Unusual mom. My children are musicians. It was probably me who infected them with the intoxication with music, I don’t know. Perhaps it was my selfish wish to bring our worlds closer, my subconscious fear of separation. However, the moment always comes when they are no longer children and slowly start taking over the baton. That is when the role of the parent changes. It takes a strong internal feeling to give children the choice of choosing priorities and their life path, if it can be chosen at all. Perhaps I am not a typical example of a good parent, but it was always important for me to bring up my children with a free spirit. We, former pioneers from Tito’s era, we, children born in the famous year of 1968, we who learned different history in elementary school and at our university studies, we whose children were learning a third history, we are used to being a bit confused with time, as well as adjusting to it. Present children are not that adjustable, they need encouragement, help to find their way in such a seducing offer of spiritual impoverishment. Negating everything which is the mirror of present times is also meaningless, because it gives children a feeling of having no way out. For me, the lighthouse in bringing up children is awakening the mind and spirit through art…
Milica and Miloš are my greatest treasure, and they are already grown up. Milica has moved to Belgrade recently. Although born in Vienna, after her master studies in Berlin, she decided to come to Belgrade. I hope that more young and talented people will make such decisions, to return to Serbia or stay in it. My son Miloš is a successful cello player, still studying at the academy in Vienna. They sometimes jokingly say that I’m a bit unusual mom.

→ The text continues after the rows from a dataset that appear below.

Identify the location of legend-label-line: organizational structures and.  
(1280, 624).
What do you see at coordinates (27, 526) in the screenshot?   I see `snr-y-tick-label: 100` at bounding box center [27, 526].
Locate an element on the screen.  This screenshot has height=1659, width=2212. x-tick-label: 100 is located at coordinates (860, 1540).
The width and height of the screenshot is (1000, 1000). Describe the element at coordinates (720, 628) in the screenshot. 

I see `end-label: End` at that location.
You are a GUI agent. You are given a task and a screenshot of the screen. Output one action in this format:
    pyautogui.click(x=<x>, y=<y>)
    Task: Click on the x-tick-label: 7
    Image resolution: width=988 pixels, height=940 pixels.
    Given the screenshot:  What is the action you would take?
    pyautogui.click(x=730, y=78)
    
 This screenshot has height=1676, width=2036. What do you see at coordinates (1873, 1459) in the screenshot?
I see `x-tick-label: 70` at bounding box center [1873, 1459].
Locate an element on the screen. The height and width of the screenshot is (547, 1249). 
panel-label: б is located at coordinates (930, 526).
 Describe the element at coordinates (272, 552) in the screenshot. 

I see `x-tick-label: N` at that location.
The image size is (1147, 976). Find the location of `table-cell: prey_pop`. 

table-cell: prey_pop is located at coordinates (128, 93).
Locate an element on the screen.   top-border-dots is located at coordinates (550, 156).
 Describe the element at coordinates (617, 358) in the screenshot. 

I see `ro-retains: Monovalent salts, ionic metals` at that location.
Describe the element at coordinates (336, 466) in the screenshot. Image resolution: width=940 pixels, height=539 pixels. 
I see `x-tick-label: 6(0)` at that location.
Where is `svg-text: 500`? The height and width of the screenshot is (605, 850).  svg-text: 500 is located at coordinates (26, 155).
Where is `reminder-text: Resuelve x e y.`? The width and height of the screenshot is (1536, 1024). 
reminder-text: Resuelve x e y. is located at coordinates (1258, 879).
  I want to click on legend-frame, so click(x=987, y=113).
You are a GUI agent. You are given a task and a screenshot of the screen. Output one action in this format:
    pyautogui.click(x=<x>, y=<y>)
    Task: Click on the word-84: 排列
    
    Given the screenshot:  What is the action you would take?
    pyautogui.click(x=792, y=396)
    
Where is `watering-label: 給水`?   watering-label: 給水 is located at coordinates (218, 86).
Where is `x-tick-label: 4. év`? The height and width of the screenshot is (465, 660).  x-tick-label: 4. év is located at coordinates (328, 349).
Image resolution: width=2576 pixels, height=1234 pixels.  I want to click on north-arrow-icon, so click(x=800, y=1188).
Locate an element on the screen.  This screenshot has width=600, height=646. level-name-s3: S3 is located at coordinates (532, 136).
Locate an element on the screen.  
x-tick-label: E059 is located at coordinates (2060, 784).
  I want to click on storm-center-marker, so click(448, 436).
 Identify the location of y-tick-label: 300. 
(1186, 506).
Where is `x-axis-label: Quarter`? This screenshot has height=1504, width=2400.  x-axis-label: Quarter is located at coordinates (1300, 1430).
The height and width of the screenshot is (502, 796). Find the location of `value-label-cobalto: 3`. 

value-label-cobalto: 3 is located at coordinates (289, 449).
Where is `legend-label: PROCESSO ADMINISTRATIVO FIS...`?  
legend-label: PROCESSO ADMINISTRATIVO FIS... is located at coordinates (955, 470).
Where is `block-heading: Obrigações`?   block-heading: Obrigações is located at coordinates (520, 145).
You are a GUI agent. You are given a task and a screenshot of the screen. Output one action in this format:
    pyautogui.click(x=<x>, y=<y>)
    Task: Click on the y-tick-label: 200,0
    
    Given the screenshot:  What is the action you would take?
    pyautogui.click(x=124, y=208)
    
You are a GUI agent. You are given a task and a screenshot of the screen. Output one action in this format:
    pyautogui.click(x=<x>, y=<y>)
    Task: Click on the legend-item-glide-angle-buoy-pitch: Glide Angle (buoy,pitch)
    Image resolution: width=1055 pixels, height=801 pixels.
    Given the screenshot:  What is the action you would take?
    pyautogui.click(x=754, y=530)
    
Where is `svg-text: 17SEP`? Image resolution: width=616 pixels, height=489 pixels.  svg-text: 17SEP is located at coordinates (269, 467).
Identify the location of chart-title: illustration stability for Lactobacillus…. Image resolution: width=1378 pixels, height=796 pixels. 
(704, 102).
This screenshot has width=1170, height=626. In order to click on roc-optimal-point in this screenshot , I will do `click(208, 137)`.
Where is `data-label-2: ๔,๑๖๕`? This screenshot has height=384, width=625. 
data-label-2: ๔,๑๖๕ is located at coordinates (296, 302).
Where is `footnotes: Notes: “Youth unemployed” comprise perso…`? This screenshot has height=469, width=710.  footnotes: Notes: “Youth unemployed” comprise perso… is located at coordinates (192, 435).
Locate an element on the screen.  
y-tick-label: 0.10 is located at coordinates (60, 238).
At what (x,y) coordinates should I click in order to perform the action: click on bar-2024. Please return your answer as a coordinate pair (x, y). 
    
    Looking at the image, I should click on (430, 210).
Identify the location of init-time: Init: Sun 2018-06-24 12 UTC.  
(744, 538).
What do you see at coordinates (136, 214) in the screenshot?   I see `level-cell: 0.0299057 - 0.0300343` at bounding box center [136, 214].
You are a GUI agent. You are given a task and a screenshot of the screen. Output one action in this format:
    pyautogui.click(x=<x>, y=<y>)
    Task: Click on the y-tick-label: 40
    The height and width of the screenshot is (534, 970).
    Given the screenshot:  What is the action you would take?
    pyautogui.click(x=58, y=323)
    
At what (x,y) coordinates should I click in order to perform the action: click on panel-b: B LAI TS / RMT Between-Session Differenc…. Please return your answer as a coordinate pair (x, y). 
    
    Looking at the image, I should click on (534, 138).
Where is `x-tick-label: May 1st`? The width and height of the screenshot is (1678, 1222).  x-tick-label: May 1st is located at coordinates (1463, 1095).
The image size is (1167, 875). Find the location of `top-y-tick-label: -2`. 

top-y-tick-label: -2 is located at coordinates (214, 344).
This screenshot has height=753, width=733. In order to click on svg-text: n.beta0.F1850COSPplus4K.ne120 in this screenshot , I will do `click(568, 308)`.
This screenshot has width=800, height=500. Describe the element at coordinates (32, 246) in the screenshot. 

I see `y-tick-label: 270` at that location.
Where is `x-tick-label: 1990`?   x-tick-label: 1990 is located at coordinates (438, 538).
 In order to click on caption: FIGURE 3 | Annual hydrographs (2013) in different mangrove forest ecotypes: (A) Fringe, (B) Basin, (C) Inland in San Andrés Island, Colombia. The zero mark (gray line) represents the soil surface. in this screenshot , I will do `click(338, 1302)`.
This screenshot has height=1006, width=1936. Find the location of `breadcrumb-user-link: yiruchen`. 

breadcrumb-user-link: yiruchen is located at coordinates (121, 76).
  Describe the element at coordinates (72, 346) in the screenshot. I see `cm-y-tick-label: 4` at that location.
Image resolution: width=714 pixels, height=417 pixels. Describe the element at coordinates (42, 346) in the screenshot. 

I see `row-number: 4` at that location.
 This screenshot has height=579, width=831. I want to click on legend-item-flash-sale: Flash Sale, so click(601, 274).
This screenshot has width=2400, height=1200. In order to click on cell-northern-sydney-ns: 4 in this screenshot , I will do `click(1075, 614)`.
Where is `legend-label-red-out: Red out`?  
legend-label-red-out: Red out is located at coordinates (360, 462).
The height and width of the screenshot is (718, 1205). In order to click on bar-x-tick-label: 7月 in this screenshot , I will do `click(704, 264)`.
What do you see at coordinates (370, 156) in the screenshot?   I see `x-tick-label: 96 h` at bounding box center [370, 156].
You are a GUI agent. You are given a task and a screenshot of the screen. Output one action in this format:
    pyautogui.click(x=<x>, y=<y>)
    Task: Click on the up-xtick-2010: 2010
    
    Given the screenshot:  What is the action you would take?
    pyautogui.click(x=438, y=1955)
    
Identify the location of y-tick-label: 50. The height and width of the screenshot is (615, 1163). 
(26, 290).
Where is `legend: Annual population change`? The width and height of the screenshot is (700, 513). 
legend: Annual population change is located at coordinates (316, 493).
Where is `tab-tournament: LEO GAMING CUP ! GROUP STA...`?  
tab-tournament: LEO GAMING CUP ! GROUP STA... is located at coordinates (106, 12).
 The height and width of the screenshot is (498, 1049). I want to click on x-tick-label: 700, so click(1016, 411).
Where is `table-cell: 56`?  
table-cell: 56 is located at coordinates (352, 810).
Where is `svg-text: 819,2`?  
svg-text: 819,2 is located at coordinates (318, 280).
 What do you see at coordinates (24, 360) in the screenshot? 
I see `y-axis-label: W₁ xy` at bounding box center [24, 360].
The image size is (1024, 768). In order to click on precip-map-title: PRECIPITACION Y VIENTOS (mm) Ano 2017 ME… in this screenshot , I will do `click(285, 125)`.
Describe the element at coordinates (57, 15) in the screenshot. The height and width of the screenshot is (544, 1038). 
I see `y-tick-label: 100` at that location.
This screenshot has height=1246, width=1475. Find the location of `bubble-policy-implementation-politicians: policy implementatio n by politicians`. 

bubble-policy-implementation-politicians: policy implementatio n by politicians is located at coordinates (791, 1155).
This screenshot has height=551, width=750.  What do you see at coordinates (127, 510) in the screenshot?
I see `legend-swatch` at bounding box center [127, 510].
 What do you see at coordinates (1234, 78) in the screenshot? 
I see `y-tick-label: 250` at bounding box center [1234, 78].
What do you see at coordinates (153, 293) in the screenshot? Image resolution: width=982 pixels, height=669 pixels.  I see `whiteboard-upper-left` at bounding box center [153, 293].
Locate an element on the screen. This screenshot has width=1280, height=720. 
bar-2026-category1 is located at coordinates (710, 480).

And I… I will still remain the one with the home on my back, I will write myself letters in Cyrillic, I will be called Ashatan, and I will not, I will not be pathetic. I will play Moonlight Sonata, I will play the ballet suite, I will sing barcaroles, I will ride in a gondola and paint. I will paint the yellow house in Vračar, in 7, Podrinska Street.


***

Elements from the Biography
Nataša Veljković (Belgrade, 1968), pianist and professor. She studied in Belgrade, with professors Miroslava Petrović and Arba Valdma. At the age of fourteen, she was accepted at the University of Music and Stage Art in Vienna and graduated in 1987, in the class of professor Paul Badura-Skoda. She further studied at the New York Julliard School (1988–1989) and Conservatory in Geneve (1990–1992). Among numerous international awards, she likes to mention ”Clara Haskil” (Vevey, Switzerland, 1985), ”Orlanda” (Dubrovnik, 1986), World Music Masters (Paris, 1990), Annual Award of the Association of Musical Artists of Serbia (Belgrade, 1991)... She performed around the world, with supreme orchestras and conductors. She recorded for PGP RTS, Austrian ”Zulus Records” and ”Gramole”, German CPO () record companies... Professor at the University of Music in Vienna and guest professor at several world universities. More information at: www.veljkovic.net.

***

In Suvobor
In the real world, my oasis and point of retreat is our house in Šumadija, on Suvobor mountain. That is where I stay in the summers, to study new concert programs. Of course, my piano and numerous old books wait for me there.

***

Home
Home is the place where I’m allowed to have my music sheets scattered on the floor, without anyone complaining about it. A place where I can play music without disturbance. Home is the place where our dog and cat live. Where doors are painted by the hands of children. Where there are many fans on the walls. Where there are numerous useless things from various parts of the world. Where we were closed during the pandemic. Where we can all play music and work during the nights. That is home.

***

Verse and Fan
I often write ”letters to myself”, most often on scattered pieces of paper. However, there are some noted texts, something between verses and fighting against them.
I am angry with verses because I consider them an armor. Still, they surprise me, sometimes break the silence. I sometimes show them to close people, however it doesn’t have any constant value, it’s not for the public. I sometimes paint big fans, and sometimes a lost semi-verse comes up there.